The new maps include a world map in its first state, showing a Northwest Passage to the Mollucas (per hoc fretum iter para Molucas – by this passage is the way to the Moluccas). North America is called Terra Florida and is almost into a separate Francisca (New France). South America is still referred to as America sive Insula Brasilii (America or the island of Brazil), referring to an island that was drawn in the western ocean before the Americas were discovered (Shirley 70).

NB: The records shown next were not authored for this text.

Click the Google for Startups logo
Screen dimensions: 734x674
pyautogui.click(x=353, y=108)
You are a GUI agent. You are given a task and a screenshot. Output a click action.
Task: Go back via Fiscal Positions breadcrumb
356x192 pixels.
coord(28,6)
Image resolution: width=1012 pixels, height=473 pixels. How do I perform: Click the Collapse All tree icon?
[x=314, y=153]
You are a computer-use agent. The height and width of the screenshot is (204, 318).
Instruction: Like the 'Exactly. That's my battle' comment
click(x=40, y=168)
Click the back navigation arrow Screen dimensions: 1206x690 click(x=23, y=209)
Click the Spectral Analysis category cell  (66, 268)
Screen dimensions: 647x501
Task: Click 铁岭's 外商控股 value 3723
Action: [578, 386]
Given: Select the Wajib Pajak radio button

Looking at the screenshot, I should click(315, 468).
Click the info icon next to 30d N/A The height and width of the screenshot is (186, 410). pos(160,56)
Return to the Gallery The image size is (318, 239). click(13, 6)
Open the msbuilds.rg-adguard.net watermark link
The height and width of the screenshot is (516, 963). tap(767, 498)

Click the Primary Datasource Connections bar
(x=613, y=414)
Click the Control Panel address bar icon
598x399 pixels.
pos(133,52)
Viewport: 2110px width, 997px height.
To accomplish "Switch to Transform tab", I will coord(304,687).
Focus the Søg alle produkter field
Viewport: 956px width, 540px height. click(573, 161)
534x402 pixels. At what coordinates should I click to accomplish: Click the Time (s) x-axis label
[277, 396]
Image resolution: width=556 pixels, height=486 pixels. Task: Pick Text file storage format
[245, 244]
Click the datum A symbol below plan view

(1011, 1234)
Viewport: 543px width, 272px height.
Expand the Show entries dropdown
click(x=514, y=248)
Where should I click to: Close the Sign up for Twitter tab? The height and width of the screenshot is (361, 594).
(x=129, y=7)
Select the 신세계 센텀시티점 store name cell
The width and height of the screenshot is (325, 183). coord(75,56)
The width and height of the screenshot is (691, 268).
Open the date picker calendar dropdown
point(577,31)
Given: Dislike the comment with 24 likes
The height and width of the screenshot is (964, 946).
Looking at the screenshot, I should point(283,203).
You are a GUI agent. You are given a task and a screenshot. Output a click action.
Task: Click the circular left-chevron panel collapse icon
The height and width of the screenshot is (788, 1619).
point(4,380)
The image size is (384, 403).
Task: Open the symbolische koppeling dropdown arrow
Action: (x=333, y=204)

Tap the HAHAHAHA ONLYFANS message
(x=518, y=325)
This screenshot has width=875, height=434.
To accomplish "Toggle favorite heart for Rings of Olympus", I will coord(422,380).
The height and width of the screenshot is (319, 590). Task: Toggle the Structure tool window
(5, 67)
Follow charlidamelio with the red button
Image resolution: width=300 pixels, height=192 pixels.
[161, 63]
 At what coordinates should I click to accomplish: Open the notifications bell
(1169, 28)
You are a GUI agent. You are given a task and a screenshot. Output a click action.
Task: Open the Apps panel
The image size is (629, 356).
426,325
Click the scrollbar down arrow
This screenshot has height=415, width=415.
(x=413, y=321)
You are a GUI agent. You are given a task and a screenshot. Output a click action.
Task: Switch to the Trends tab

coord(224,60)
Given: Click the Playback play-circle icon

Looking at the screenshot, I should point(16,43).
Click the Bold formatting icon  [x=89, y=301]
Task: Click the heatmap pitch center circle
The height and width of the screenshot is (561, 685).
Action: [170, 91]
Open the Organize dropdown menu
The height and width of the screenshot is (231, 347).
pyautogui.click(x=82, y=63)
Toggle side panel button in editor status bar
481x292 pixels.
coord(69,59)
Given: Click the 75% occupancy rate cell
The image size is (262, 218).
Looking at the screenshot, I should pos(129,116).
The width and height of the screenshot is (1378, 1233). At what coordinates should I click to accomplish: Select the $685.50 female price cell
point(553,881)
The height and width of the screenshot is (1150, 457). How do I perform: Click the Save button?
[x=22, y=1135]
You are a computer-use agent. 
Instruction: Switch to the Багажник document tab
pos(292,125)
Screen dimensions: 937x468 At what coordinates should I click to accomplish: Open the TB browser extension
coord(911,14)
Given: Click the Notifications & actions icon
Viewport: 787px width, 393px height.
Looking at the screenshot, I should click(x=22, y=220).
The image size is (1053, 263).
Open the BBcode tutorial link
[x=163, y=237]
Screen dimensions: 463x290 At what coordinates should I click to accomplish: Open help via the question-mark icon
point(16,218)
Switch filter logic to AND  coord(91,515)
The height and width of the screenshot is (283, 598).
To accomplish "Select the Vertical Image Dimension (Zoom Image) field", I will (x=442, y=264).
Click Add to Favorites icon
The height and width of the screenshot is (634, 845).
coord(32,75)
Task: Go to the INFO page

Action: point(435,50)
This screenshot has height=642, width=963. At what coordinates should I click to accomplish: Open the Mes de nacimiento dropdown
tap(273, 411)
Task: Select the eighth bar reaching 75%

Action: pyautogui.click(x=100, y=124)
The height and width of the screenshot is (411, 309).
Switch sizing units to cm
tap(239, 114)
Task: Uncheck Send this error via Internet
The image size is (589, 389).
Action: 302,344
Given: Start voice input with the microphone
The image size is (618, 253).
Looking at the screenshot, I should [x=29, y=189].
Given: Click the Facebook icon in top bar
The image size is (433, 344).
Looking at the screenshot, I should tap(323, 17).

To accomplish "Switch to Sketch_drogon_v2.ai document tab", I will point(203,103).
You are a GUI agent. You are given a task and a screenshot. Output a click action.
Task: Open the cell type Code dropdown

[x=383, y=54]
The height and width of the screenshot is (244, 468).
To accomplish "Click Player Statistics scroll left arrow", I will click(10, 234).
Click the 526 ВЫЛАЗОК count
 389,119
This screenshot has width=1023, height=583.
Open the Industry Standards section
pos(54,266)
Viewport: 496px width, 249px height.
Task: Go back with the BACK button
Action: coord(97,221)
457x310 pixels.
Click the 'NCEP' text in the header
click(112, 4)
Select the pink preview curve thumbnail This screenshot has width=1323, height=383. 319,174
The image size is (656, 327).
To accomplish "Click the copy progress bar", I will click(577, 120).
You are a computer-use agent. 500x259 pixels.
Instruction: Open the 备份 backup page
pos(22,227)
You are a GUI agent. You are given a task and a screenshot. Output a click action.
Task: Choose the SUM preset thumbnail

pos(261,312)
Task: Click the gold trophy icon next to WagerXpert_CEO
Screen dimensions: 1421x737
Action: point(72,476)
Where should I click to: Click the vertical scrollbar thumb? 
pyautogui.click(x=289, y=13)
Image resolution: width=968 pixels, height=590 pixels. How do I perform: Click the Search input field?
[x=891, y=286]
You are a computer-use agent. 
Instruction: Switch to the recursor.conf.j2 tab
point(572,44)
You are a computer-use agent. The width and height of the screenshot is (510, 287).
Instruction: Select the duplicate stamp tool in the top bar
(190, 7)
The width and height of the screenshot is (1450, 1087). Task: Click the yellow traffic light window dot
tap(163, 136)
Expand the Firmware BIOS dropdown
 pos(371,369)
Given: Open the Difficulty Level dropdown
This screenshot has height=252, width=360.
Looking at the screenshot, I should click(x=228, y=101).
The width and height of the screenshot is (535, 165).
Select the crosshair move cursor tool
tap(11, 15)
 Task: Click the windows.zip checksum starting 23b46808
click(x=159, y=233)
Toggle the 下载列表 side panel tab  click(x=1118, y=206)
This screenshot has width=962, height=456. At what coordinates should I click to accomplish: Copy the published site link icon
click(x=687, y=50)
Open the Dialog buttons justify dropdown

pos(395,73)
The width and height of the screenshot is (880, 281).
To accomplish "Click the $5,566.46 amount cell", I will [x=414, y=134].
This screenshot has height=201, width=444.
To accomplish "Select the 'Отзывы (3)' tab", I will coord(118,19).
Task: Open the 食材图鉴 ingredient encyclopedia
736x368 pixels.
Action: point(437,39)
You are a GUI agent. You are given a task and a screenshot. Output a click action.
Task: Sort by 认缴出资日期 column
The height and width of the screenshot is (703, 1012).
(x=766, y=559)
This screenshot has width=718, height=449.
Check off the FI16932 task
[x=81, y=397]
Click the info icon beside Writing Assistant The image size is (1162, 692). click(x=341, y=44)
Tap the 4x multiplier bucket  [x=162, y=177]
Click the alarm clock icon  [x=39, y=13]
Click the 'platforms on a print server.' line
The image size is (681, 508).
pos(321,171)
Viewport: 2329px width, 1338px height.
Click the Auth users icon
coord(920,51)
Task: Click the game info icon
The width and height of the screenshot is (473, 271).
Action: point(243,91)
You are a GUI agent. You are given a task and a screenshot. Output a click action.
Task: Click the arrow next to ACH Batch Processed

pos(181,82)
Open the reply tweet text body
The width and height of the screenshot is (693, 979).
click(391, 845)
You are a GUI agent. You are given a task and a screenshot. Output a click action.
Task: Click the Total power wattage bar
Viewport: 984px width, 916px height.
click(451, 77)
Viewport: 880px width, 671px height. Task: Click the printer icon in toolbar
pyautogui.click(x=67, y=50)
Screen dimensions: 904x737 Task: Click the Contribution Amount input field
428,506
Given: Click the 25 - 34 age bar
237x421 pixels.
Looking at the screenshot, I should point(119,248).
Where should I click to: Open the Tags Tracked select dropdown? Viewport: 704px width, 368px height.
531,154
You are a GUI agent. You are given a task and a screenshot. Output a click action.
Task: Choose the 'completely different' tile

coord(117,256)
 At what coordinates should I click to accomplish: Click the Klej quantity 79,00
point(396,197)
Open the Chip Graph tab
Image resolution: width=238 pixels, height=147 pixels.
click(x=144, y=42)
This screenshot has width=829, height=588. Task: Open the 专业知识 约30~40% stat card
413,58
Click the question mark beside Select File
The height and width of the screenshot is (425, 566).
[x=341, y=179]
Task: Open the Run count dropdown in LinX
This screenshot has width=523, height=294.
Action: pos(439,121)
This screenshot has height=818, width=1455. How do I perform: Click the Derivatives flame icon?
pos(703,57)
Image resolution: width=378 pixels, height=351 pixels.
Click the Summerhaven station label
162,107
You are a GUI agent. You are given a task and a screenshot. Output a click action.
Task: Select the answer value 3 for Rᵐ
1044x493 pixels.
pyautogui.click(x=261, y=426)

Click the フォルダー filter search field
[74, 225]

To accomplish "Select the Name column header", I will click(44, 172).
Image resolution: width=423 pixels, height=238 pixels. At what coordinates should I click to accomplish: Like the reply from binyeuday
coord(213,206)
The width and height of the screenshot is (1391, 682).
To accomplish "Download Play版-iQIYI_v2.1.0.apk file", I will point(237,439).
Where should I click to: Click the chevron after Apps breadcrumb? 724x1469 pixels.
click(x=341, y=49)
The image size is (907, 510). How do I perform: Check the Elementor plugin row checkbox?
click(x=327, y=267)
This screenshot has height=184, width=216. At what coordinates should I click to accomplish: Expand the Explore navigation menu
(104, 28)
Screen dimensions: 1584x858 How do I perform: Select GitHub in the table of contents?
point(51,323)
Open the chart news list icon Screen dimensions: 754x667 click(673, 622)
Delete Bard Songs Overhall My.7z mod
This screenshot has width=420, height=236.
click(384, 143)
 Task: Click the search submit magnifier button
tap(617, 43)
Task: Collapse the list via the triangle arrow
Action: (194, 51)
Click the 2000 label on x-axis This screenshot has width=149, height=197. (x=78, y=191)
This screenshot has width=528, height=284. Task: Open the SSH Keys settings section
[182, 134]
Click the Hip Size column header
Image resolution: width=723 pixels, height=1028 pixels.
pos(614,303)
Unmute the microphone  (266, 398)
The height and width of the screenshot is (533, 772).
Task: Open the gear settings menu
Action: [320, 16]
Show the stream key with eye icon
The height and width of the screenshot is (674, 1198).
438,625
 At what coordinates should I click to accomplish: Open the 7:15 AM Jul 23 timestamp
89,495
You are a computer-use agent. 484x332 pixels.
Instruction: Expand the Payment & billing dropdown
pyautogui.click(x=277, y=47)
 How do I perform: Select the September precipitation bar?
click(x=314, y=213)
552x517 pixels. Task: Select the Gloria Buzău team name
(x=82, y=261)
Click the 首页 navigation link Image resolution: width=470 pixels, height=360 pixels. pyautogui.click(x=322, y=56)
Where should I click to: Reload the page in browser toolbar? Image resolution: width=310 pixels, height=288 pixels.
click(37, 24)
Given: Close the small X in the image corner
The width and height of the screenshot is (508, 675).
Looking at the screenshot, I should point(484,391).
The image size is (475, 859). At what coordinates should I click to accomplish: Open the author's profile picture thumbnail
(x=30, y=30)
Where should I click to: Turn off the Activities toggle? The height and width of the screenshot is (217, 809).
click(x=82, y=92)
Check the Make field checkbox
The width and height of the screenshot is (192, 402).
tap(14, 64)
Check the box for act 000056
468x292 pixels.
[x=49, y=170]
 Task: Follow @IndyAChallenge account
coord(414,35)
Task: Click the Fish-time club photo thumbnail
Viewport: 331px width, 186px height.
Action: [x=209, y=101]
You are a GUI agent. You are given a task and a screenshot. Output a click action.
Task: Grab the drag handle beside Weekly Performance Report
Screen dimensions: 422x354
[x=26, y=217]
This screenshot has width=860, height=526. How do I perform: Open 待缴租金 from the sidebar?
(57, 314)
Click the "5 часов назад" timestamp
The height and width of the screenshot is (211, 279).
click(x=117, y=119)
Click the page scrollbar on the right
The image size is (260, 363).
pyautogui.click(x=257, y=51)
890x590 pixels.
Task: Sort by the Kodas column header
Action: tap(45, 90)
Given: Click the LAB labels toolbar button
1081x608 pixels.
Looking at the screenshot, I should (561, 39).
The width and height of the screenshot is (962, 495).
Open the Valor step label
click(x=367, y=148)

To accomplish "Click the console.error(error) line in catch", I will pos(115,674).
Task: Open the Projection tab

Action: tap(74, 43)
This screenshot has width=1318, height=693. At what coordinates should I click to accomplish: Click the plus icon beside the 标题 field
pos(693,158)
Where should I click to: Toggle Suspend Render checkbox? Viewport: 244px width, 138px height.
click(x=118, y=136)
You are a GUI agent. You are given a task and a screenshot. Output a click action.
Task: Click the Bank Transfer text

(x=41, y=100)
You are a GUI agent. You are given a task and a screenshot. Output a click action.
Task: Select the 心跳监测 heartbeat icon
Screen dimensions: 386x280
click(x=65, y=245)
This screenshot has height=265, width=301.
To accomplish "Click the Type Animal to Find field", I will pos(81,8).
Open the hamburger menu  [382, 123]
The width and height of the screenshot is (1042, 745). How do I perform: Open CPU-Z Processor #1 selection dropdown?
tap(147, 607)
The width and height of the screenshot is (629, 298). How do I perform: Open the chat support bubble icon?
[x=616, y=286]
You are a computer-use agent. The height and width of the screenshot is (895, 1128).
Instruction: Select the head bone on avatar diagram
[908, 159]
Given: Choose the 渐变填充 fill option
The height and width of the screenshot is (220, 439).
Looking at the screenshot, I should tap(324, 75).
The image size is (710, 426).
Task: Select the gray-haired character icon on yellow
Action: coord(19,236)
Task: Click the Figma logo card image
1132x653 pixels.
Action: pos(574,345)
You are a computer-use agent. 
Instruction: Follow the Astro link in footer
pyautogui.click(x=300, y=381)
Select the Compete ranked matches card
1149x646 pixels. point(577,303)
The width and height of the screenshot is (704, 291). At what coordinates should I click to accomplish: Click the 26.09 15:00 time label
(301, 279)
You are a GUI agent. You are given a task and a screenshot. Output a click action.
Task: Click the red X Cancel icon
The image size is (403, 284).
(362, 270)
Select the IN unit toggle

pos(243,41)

The book – which is a hybrid of geography, history, and philosophy – is perhaps most famous for its map of the Western Hemisphere (Burden map 12, state 3), the inclusion of which, according to Burden, helped popularize the name ‘America.’ Magellan’s ship, the Victoria is shown in the Pacific and Magellan’s Straight separates the continent from Tierra del Fuego. In addition to the curious details and form of North America (seen also in the world map), cannibals dominate Brazil and the Yucatan is depicted as an island.

Other important new maps include the Asia map, which shows Japan as an empire of over seven thousand islands, and the Africa map, on which kingdoms are indicated by crowns, Guinea is dominated by a cyclops, and the Mountains of the Moon feed the Nile River (Betz map 3).

Overall, Münster’s Cosmographia remains an incredible work of craftsmanship and science, a representation of the Renaissance worldview and known world in the 16th century.

References: Graesse IV, 622; Burmeister 68; Sabin 51386. Burden, The Mapping of North America, #12, 1st state. Shirley, The Mapping of the World, #77, 1st state. Alden, Vol. I, p. 52, #542/22. Stevens (Ptolemy) 49: Karrow. Mapmakers of the Sixteenth Century, p. 422.